Output all the data exactly.

***** RECORD SET *****

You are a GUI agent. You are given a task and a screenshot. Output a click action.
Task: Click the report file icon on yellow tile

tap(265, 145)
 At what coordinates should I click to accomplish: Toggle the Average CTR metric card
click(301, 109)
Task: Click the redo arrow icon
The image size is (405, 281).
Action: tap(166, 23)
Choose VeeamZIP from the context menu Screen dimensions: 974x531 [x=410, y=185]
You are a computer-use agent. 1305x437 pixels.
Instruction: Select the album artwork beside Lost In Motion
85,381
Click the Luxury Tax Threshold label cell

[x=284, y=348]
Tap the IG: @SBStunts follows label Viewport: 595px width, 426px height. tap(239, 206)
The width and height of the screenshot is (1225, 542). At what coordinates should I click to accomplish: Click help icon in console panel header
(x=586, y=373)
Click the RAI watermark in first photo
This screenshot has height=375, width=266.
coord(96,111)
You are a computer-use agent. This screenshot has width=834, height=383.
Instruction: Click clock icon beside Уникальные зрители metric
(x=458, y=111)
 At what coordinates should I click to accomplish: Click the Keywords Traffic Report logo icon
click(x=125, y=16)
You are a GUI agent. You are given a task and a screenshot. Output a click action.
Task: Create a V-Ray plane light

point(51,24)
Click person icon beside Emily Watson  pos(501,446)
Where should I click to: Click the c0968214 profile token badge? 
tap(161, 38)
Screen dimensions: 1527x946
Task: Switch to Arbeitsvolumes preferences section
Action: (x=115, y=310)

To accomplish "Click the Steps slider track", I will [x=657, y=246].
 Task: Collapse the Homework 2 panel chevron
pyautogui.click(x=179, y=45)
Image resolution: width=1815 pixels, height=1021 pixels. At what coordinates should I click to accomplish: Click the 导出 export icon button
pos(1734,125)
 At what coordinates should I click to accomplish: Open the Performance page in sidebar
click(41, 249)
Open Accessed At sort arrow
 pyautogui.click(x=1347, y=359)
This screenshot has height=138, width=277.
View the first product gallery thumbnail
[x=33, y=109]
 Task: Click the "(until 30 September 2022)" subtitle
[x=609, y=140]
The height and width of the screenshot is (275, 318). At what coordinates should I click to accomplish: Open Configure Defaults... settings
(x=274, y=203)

*****

▸ **RESULT OF THIS TASK**
You are a GUI agent. You are given a task and a screenshot. Output a click action.
Task: Click the report file icon on yellow tile

tap(265, 145)
 At what coordinates should I click to accomplish: Toggle the Average CTR metric card
click(301, 109)
Task: Click the redo arrow icon
The image size is (405, 281).
Action: tap(166, 23)
Choose VeeamZIP from the context menu Screen dimensions: 974x531 [x=410, y=185]
You are a computer-use agent. 1305x437 pixels.
Instruction: Select the album artwork beside Lost In Motion
85,381
Click the Luxury Tax Threshold label cell

[x=284, y=348]
Tap the IG: @SBStunts follows label Viewport: 595px width, 426px height. tap(239, 206)
The width and height of the screenshot is (1225, 542). At what coordinates should I click to accomplish: Click help icon in console panel header
(x=586, y=373)
Click the RAI watermark in first photo
This screenshot has height=375, width=266.
coord(96,111)
You are a computer-use agent. This screenshot has width=834, height=383.
Instruction: Click clock icon beside Уникальные зрители metric
(x=458, y=111)
 At what coordinates should I click to accomplish: Click the Keywords Traffic Report logo icon
click(x=125, y=16)
You are a GUI agent. You are given a task and a screenshot. Output a click action.
Task: Create a V-Ray plane light

point(51,24)
Click person icon beside Emily Watson  pos(501,446)
Where should I click to: Click the c0968214 profile token badge? 
tap(161, 38)
Screen dimensions: 1527x946
Task: Switch to Arbeitsvolumes preferences section
Action: (x=115, y=310)

To accomplish "Click the Steps slider track", I will [x=657, y=246].
 Task: Collapse the Homework 2 panel chevron
pyautogui.click(x=179, y=45)
Image resolution: width=1815 pixels, height=1021 pixels. At what coordinates should I click to accomplish: Click the 导出 export icon button
pos(1734,125)
 At what coordinates should I click to accomplish: Open the Performance page in sidebar
click(41, 249)
Open Accessed At sort arrow
 pyautogui.click(x=1347, y=359)
This screenshot has height=138, width=277.
View the first product gallery thumbnail
[x=33, y=109]
 Task: Click the "(until 30 September 2022)" subtitle
[x=609, y=140]
The height and width of the screenshot is (275, 318). At what coordinates should I click to accomplish: Open Configure Defaults... settings
(x=274, y=203)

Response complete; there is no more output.